Additionally, the circulator can be installed in systems that don’t utilize a water tank, which Kuster estimated is now the case in about 50 percent of the country and about 95 percent of water-scarce states like California and Arizona.

The circulator can be installed in 10 minutes under the sink with nothing but a wrench. All of the working components are contained within an enclosed chassis that can be disassembled, cleaned and reinstalled if it becomes clogged up by hard water deposits, such as calcium.

The system also utilizes stainless steel and brass, so it has a much longer guaranteed lifespan than competitor products, many of which use plastic that can easily break or be cracked by cross-threading, leading to failures in the pump.

Perfecting the technology took three years, Kuster said, but all that time has resulted in creating a product that none of his competitors can replicate.

“So many people today put something together and then find out later it doesn’t really work,” Kuster said. “It looks so simple but so many little aspects that have to be done and tested to get this right.

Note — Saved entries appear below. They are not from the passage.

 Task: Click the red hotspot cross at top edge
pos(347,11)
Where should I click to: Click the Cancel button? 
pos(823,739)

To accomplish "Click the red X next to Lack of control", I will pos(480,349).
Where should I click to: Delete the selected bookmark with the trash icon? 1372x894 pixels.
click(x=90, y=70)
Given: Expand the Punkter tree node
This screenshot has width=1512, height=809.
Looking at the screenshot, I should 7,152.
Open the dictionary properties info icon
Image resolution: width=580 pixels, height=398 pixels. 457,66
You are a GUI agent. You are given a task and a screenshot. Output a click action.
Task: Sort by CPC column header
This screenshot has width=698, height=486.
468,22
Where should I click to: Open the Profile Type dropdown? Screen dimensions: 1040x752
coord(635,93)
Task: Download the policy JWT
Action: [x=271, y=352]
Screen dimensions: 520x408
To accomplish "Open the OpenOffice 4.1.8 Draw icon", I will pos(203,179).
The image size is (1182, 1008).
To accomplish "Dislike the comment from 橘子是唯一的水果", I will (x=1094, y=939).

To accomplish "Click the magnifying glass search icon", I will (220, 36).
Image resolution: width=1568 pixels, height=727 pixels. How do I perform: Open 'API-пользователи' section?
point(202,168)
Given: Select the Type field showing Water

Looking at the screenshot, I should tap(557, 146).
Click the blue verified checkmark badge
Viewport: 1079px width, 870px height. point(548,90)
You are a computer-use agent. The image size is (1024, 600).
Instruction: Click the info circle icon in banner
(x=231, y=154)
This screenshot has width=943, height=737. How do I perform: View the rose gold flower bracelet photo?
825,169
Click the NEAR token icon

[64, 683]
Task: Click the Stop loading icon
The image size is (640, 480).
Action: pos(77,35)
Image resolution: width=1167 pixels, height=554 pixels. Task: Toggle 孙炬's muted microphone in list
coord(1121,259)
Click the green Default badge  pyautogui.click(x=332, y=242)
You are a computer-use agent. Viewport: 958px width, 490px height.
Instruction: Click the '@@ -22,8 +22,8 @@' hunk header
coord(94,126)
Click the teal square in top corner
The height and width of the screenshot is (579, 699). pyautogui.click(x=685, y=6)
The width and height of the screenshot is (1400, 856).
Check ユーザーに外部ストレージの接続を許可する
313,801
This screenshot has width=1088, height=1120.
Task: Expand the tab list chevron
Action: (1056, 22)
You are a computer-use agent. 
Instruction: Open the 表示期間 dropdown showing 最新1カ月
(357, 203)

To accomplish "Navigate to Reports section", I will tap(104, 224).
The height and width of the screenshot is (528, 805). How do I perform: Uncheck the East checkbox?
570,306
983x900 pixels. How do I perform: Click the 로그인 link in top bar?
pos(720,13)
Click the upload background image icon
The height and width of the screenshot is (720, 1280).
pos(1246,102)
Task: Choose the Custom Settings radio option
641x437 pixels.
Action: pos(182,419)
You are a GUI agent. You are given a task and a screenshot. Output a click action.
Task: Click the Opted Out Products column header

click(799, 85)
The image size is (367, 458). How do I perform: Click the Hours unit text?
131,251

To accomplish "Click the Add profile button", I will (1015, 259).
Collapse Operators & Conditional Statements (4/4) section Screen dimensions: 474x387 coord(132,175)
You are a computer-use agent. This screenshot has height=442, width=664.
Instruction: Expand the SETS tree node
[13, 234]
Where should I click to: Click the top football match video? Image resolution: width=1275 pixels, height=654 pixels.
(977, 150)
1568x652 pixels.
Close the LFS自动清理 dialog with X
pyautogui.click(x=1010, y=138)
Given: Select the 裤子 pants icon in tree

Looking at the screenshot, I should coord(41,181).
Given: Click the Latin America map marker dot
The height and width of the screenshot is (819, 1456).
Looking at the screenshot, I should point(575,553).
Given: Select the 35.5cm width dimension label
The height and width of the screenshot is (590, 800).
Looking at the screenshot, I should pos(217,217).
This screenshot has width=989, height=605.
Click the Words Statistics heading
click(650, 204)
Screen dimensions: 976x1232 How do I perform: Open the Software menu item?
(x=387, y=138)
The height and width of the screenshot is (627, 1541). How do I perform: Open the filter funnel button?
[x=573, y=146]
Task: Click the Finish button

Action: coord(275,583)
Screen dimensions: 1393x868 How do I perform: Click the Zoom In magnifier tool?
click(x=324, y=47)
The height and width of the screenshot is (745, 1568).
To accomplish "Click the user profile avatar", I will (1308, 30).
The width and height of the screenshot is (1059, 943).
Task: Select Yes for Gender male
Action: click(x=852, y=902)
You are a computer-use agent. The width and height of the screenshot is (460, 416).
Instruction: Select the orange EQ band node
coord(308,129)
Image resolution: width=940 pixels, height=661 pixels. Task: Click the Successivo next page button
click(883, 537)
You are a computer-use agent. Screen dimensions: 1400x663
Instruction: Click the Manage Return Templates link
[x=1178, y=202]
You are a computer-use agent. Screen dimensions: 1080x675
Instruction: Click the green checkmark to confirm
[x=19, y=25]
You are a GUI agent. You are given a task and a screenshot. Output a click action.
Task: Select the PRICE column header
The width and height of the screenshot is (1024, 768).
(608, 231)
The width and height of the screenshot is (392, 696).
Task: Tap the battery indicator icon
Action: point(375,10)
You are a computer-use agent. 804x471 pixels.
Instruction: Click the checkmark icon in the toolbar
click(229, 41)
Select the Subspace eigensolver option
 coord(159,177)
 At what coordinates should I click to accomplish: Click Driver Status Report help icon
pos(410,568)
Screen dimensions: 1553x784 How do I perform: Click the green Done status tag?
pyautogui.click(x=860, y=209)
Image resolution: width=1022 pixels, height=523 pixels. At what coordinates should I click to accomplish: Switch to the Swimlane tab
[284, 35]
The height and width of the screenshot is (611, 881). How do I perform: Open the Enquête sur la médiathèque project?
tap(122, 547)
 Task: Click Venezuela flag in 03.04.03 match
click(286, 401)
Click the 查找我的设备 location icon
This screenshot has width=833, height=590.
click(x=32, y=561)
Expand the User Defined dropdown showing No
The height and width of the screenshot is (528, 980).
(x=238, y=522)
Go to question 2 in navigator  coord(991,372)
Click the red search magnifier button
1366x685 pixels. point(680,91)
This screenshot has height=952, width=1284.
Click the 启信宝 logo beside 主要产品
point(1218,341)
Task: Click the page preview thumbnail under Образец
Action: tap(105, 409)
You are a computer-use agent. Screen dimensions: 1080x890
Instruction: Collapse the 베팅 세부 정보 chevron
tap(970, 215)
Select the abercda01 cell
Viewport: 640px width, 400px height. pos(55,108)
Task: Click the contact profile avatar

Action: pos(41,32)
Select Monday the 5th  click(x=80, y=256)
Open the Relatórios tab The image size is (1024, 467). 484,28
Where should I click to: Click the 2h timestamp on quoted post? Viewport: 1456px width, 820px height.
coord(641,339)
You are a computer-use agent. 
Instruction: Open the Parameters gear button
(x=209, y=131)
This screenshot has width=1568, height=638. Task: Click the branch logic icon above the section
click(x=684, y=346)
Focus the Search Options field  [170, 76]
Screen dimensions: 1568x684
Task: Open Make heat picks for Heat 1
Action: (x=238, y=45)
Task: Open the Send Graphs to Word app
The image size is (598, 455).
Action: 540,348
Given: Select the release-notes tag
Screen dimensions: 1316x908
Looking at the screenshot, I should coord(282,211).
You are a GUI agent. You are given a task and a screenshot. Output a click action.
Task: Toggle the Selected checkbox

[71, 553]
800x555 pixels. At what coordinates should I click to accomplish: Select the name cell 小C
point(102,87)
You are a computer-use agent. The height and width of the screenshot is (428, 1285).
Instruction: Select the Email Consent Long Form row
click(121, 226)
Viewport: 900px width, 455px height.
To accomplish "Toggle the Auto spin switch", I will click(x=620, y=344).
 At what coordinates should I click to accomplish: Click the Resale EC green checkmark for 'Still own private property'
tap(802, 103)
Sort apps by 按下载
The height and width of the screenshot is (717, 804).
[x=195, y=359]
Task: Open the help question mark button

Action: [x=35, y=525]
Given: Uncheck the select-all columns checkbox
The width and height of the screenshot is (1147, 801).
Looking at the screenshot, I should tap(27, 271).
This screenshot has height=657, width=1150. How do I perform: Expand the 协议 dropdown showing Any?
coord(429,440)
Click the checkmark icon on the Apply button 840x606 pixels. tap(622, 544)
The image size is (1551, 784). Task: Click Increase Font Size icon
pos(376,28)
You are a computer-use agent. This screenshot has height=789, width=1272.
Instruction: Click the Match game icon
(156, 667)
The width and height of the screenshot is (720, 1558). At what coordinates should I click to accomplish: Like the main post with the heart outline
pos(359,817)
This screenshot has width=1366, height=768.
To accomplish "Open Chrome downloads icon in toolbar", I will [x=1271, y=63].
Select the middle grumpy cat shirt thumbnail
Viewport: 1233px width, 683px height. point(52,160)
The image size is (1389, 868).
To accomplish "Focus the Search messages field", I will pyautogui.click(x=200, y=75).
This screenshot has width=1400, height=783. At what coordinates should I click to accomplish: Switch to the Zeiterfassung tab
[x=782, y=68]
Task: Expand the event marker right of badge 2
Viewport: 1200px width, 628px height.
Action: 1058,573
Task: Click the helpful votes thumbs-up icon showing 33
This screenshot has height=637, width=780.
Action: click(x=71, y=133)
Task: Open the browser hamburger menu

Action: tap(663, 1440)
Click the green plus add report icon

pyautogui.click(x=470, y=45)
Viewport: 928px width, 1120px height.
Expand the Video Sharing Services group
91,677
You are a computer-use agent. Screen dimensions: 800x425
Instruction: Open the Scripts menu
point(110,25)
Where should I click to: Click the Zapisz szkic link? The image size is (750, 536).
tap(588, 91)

It took us different tries with different elements with different characteristics to get it right…I got the biggest guys chasing me on this one.”

Kuster previously built another similar company from the ground up, Sparco Inc., in 1983. He eventually sold that company to one of those aforementioned “big guys” Honeywell in 2000 following a health scare. Not finished, Kuster started AquaMotion in 2002 and opened the facility in Warwick in 2013.

As of today, according to their website, you can find a supplier of AquaMotion products as far north as Nunavut, Canada and in every U.S. state except Alabama, including Puerto Rico, the Dominican Republic and the U.S. Virgin Islands.

This is all accomplished with about 15 to 20 employees, all of which Kuster has hired locally, to the delight of the mayor and the governor, who got total access to the entire facility – seeing each individual process of making the pumps, all the way through quality control and testing.

“It’s a great company,” Raimondo said. “It’s built on innovation and they’re hiring all local people; good manufacturing jobs. There’s a certain pride in your job if you spend your day making things. You can see it in talking to all the guys who are making the pumps.”

Raimondo said that her continuing goal is to remove certain regulations to make it easier for manufacturers to operate in the state and establish educational programs to supply small business manufacturers with a ready supply of work-ready talent. She said that some of those programs are already bearing fruit for manufacturers.

“They seem to be hiring as many as we produce,” she said.

Kuster shows no signs of slowing down the Warwick-based operation. He intends to continue growing the business, as was apparent by the warehouse portion of the facility being stocked to the ceiling with product.

It was also apparent there was no shortage of ideas or creative energy flowing through him at any given moment.

“When there’s a little down time around here, I paint,” he said, again with a big smile. At once, the large, artfully detailed paintings around the upstairs conference room and office area – some of scenic buffalo grazing, others of picturesque landscapes – took on a new life. “I painted all these.”